TASK |
Which lines in the data below contain the word "profile"? Return each of them.

————————

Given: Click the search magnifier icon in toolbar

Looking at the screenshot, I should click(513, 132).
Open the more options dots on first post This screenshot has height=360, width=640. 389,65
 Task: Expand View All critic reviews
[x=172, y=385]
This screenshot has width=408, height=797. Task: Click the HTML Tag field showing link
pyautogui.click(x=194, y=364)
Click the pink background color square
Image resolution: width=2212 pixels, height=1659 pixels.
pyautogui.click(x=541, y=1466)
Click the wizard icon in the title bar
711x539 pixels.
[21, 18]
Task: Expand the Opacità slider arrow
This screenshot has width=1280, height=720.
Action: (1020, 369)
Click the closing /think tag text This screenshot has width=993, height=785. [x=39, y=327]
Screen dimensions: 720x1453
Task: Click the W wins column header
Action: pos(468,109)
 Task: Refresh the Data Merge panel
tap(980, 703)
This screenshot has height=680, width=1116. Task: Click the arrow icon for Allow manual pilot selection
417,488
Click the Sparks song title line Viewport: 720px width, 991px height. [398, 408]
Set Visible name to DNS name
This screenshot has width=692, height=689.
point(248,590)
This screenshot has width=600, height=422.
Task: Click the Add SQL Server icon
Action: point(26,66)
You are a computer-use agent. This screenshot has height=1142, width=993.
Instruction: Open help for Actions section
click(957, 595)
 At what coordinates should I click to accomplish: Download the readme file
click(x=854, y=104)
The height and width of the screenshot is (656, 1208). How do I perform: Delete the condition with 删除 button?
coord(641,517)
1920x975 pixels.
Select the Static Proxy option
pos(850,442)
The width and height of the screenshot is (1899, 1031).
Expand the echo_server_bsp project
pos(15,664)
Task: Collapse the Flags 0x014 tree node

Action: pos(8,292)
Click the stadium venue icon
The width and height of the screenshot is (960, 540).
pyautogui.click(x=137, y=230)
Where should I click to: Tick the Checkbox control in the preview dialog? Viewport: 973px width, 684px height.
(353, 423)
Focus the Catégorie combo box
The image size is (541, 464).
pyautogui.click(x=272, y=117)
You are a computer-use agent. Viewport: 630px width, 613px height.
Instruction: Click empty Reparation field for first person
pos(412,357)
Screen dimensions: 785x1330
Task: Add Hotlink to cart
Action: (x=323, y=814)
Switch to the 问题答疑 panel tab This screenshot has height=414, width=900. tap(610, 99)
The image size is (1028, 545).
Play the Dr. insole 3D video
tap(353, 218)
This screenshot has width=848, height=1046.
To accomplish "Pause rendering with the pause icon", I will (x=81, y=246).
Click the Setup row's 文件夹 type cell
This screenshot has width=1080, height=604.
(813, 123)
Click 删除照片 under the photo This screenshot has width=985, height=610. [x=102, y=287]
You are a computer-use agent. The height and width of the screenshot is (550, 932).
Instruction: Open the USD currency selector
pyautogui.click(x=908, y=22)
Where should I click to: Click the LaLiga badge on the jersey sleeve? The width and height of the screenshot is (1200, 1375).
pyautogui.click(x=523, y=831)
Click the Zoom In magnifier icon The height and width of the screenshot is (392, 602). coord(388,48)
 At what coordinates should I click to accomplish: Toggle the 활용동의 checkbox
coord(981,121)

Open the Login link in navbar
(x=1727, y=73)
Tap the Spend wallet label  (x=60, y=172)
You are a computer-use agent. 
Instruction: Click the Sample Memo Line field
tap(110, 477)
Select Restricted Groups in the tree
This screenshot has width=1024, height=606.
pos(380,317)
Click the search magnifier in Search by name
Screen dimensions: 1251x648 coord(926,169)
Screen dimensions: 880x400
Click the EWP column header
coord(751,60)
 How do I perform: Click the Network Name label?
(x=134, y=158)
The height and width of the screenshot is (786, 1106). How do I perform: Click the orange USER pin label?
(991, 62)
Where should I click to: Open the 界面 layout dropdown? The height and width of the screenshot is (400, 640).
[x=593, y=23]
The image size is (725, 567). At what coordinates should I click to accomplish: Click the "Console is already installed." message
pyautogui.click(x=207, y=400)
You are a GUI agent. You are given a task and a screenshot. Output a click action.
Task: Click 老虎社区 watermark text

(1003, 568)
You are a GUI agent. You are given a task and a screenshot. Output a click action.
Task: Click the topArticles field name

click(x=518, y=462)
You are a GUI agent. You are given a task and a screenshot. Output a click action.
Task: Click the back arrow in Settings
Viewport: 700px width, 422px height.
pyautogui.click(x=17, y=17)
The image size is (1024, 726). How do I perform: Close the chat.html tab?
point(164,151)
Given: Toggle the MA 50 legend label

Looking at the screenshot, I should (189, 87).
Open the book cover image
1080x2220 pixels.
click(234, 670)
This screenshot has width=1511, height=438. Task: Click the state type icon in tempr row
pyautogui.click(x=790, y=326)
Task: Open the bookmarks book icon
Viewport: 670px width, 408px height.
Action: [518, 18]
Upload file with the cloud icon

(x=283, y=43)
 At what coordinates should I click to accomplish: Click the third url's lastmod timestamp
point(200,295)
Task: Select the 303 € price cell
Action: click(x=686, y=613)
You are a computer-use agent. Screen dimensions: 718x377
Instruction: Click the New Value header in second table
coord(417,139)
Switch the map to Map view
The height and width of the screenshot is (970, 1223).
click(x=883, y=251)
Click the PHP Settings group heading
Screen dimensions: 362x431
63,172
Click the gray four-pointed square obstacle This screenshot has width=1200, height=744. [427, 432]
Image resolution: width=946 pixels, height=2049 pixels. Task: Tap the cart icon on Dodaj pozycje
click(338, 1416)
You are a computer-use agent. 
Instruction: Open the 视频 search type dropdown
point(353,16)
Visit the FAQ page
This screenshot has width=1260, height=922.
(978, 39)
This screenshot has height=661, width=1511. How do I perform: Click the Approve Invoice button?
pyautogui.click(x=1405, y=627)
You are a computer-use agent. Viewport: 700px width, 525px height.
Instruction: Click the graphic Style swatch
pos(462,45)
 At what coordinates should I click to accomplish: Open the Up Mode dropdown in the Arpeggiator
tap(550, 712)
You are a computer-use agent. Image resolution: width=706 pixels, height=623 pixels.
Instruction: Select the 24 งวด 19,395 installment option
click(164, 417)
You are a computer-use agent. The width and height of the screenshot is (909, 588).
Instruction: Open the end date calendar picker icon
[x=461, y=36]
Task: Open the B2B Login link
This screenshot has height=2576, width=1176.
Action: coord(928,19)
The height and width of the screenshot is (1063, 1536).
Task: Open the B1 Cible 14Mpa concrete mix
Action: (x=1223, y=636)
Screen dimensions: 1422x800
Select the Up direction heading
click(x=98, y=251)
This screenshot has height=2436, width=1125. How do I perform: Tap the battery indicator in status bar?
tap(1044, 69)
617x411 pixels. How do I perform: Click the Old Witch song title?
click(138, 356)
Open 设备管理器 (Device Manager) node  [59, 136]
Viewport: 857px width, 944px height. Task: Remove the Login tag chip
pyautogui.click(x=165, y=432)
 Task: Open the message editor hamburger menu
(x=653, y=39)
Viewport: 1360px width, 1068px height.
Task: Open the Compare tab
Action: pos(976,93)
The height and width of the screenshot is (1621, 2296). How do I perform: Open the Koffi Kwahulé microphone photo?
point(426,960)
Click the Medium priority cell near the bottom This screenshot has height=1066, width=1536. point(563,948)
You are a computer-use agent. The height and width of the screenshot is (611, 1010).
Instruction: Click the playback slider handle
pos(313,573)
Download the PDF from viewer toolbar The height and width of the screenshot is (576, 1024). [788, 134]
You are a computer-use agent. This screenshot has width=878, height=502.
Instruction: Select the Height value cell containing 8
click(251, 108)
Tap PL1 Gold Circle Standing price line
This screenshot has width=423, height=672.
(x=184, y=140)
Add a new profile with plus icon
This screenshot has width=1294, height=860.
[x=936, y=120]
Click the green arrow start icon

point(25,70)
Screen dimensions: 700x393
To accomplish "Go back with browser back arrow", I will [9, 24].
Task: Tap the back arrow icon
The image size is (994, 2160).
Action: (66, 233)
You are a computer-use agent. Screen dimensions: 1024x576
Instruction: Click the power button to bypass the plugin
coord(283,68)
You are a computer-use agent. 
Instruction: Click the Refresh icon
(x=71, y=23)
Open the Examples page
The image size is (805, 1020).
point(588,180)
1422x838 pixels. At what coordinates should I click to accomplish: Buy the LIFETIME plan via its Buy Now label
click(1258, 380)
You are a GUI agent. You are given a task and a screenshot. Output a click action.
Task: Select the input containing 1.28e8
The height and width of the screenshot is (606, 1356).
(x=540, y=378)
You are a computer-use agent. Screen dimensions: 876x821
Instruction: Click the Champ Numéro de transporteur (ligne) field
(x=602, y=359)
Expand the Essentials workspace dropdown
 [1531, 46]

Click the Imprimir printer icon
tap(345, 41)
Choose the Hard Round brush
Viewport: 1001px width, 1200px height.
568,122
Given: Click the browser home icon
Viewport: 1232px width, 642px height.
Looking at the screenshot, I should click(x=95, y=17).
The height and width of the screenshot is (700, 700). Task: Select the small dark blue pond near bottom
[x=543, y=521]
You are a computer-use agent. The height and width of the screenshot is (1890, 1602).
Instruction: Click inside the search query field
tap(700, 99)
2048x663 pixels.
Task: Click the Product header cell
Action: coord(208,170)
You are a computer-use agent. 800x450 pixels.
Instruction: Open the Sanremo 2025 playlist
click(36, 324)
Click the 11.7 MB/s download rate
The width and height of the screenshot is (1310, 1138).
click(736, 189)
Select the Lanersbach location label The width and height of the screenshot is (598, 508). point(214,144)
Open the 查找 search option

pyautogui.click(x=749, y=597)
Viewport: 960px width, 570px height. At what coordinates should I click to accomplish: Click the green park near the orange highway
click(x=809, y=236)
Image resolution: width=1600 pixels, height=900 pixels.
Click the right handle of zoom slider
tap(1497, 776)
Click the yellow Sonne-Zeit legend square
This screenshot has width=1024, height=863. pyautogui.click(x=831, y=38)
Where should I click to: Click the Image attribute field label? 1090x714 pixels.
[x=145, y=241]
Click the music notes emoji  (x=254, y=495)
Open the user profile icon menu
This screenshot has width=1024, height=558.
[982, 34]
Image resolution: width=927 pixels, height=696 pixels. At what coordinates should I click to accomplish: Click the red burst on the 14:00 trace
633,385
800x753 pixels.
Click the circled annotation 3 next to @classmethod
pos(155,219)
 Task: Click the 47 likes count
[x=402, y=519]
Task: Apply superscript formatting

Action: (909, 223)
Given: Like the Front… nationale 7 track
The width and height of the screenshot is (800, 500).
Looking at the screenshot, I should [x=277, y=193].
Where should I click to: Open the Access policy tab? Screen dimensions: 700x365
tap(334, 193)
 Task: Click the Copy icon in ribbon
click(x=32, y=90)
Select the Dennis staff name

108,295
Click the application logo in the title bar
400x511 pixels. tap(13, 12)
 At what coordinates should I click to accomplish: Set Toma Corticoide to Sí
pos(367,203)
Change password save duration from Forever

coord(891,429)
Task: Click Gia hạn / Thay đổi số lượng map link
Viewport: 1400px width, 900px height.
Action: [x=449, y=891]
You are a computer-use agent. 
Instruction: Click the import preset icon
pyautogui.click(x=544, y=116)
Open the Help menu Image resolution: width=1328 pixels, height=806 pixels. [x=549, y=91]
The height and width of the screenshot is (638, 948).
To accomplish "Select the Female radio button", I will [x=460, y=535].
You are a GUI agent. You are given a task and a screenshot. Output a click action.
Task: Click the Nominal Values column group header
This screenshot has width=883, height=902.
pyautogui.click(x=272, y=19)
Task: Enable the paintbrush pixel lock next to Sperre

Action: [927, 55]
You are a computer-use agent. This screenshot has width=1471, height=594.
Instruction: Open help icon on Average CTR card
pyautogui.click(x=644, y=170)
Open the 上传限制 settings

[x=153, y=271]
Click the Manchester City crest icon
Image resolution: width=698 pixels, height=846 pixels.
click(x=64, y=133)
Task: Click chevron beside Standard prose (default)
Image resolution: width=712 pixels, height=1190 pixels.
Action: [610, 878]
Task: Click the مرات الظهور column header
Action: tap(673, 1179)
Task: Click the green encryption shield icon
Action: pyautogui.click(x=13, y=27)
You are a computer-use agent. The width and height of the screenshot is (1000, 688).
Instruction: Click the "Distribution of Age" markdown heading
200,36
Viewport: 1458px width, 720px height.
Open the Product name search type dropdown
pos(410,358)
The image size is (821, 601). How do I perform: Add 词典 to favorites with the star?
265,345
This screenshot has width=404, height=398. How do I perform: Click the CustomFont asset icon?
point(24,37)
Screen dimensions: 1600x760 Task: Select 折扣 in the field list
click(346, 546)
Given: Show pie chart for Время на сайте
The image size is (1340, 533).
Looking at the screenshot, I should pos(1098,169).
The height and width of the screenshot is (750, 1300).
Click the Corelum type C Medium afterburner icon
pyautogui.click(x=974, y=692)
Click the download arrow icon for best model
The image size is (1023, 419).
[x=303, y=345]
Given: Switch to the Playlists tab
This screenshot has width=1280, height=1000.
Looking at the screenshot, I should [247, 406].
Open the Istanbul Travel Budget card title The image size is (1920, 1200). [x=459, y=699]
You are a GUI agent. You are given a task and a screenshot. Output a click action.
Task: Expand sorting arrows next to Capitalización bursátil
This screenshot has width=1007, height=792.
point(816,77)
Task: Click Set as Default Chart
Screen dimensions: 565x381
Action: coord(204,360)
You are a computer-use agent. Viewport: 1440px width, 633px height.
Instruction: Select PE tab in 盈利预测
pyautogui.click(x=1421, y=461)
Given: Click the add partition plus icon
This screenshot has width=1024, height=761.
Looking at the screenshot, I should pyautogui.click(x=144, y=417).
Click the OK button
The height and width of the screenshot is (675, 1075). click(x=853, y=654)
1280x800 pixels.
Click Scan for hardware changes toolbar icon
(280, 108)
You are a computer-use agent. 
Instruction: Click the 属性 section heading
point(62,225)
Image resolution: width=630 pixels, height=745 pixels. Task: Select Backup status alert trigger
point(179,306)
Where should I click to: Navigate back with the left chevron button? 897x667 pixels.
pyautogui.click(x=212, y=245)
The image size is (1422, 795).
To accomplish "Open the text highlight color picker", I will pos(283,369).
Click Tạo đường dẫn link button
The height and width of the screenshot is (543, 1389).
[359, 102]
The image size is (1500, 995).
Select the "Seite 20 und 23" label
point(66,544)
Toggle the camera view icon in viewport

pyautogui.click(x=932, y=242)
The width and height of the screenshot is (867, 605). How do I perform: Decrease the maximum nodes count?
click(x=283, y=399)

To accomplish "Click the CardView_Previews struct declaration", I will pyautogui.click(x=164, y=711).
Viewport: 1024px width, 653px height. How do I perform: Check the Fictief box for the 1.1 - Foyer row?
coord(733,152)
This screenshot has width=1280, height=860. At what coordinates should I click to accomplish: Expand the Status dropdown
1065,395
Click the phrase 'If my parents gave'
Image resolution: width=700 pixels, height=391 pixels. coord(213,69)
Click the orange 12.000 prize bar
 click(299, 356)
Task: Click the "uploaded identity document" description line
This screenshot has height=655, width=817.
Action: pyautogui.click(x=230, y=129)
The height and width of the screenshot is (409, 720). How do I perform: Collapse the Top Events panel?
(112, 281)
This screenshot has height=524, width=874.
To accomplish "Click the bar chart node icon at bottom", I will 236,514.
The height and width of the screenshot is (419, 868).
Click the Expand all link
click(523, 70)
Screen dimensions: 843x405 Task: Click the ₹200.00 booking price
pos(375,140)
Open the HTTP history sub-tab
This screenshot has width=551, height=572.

————————

RESPONSE BOX |
Add a new profile with plus icon
Open the user profile icon menu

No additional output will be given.